It is essential to detect if there are any congenital heart issues in your pooch as early as possible. Some defects can be corrected by surgery, and treatment has to be done before it leads to congestive heart failure or irreversible heart damage.

Pets with congenital heart defects may die prematurely, causing emotional distress. Early detection will help pet parents avoid breeding dogs which help in preventing the continuation of genetic disorders in offspring.

The evaluation may include a physical examination, electrocardiography, x-rays, and echocardiography. These steps allow diagnosis and assessment of the severity of the defect.

The defects may vary depending on the type and severity of the heart disease involved. 

Treatment For Congenital Heart Disease In Dogs

1. Balloon Valvuloplasty

It is a type of surgical procedure in which a catheter having a tough balloon is threaded into his heart. When the balloon is inflated, it breaks and opens the aortic or pulmonary valve

2. Catheter-Based Occlusion

In this surgery, coils or ductal occluders are placed inside two major blood vessels which helps a clot to form around them, plugging up the PDA. This cannot be preferred for smaller dog breeds.

3, Diuretics And Angiotensin-Converting Enzyme Inhibitors (ACE inhibitors

Diuretics and ACE inhibitors will help to pull fluid out of your dog’s lungs.

4. Beta-Blockers

Beta-blockers will slow your dog’s pulse and allow his heart more time to fill with blood.

5. Exercise Restriction

If your dog exhibits moderate or severe subaortic stenosis, then exercise should be restricted. Exercises cause fainting, collapse, or even sudden death.

6. Open Heart Surgery

Open heart surgery is used to treat patent ductus arteriosus. After your dog’s chest is opened, a piece of suture is used to tie off the patent ductus. Open heart surgery has a 70% survival rate.

How to Prevent Congenital Heart Disease In Dogs

How to Prevent Congenital Heart Disease In Dogs

Congenital heart diseases in dogs will be present from birth and you can’t prevent them. But it can be prevented by stopping dogs from breeding.

If you want to breed a dog having a high risk of heart disease, then they should have a good cardiac work-up before that.

You can treat heart disease or manage it through prescriptions, medicines and supplements, dietary adjustments, and even surgery based on the severity level.

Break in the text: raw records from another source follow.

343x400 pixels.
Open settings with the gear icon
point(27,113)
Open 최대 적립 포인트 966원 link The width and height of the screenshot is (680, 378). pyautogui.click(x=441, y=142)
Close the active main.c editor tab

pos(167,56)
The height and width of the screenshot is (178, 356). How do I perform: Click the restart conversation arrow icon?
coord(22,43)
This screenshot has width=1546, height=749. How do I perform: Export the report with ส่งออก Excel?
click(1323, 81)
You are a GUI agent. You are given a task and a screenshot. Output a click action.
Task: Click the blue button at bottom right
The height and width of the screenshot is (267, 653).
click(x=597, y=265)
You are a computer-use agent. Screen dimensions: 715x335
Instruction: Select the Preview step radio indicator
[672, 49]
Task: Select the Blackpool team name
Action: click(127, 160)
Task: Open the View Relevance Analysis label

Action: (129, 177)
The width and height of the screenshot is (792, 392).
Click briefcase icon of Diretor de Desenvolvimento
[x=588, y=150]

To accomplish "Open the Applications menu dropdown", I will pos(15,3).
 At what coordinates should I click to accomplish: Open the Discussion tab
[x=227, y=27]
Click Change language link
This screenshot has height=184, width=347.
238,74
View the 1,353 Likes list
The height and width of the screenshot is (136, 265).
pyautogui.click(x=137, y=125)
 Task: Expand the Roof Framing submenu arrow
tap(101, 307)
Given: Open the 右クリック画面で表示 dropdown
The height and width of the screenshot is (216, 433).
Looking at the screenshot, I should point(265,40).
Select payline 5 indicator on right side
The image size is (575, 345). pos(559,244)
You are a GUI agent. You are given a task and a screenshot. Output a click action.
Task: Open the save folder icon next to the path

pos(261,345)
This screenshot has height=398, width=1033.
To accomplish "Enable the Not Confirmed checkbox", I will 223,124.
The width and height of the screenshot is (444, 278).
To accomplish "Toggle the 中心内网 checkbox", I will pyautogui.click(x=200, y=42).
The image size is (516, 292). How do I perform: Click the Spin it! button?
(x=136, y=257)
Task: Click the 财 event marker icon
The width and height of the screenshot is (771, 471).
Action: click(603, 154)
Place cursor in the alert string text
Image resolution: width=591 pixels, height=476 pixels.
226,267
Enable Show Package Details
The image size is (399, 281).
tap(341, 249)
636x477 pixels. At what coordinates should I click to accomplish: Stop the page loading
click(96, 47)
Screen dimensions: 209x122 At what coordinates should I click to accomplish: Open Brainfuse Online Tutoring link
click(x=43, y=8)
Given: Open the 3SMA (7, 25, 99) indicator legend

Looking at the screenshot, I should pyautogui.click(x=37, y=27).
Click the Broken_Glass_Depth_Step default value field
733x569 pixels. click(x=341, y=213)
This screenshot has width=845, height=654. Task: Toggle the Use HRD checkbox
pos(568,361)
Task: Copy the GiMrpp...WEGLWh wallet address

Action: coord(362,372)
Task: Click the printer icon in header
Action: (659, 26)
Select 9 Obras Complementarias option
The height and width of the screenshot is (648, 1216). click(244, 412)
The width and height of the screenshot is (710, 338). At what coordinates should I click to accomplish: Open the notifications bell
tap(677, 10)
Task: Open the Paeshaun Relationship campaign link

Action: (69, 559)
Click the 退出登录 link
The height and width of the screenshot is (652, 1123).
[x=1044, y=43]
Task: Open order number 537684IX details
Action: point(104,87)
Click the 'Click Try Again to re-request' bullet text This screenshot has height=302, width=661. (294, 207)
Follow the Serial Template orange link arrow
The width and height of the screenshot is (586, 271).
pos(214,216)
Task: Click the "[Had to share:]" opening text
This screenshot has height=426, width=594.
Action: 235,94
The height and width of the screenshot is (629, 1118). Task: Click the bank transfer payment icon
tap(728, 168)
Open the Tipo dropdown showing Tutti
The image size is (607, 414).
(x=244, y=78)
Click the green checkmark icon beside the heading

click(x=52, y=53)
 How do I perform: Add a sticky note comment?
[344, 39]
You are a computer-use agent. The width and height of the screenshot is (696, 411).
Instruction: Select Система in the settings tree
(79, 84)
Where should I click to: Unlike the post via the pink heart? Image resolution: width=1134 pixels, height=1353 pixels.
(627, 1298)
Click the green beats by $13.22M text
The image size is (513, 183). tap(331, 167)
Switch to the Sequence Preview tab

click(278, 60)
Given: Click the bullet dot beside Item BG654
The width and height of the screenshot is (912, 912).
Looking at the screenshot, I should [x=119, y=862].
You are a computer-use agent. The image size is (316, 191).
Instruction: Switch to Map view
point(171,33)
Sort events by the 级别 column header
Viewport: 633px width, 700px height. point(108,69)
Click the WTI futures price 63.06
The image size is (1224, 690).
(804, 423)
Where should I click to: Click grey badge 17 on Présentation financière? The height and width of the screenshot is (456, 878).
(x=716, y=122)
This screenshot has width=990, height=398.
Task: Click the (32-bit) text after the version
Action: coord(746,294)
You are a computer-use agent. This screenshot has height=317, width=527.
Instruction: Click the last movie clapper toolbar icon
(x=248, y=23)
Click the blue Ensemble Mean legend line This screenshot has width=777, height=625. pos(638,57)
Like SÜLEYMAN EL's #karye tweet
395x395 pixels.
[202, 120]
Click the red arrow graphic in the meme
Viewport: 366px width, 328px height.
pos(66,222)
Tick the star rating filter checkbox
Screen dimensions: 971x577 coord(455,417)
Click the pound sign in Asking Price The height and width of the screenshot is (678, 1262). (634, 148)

Mildly affected dogs may not show any illness and live a normal life span. Defects causing significant circulatory disturbances will cause death in newborn and unborn puppies.

Medical or surgical treatments will benefit the dogs to moderate the severity of the problem.

Surgical correction can also be done to most affected dogs as long as no other diseases or abnormalities are present in them which may cause a risk of anesthesia or surgery.

If a genetic cause is likely or possible, then they should not be bred. This way you can control congenital heart defects in dogs.

Conclusion of Congenital Heart Disease In Dogs

Dogs are amazing friends of humans and have the sweetest heart. Their heart has to be taken utmost care of. Have you ever thought that even they will suffer from heart disease?

Yeah, even dogs can get heart diseases. Some might have congenital heart issues and others have associated heart defects.

Congenital heart disease will be present by birth. Some congenital heart diseases can be cured by simple medications and others have to be treated by surgery.

If your dog shows any symptoms of heart disease, then consult your veterinarian and get him treated for his heart disease.

You can avoid congenital heart disease from getting passed on to the offspring by stopping them from breeding.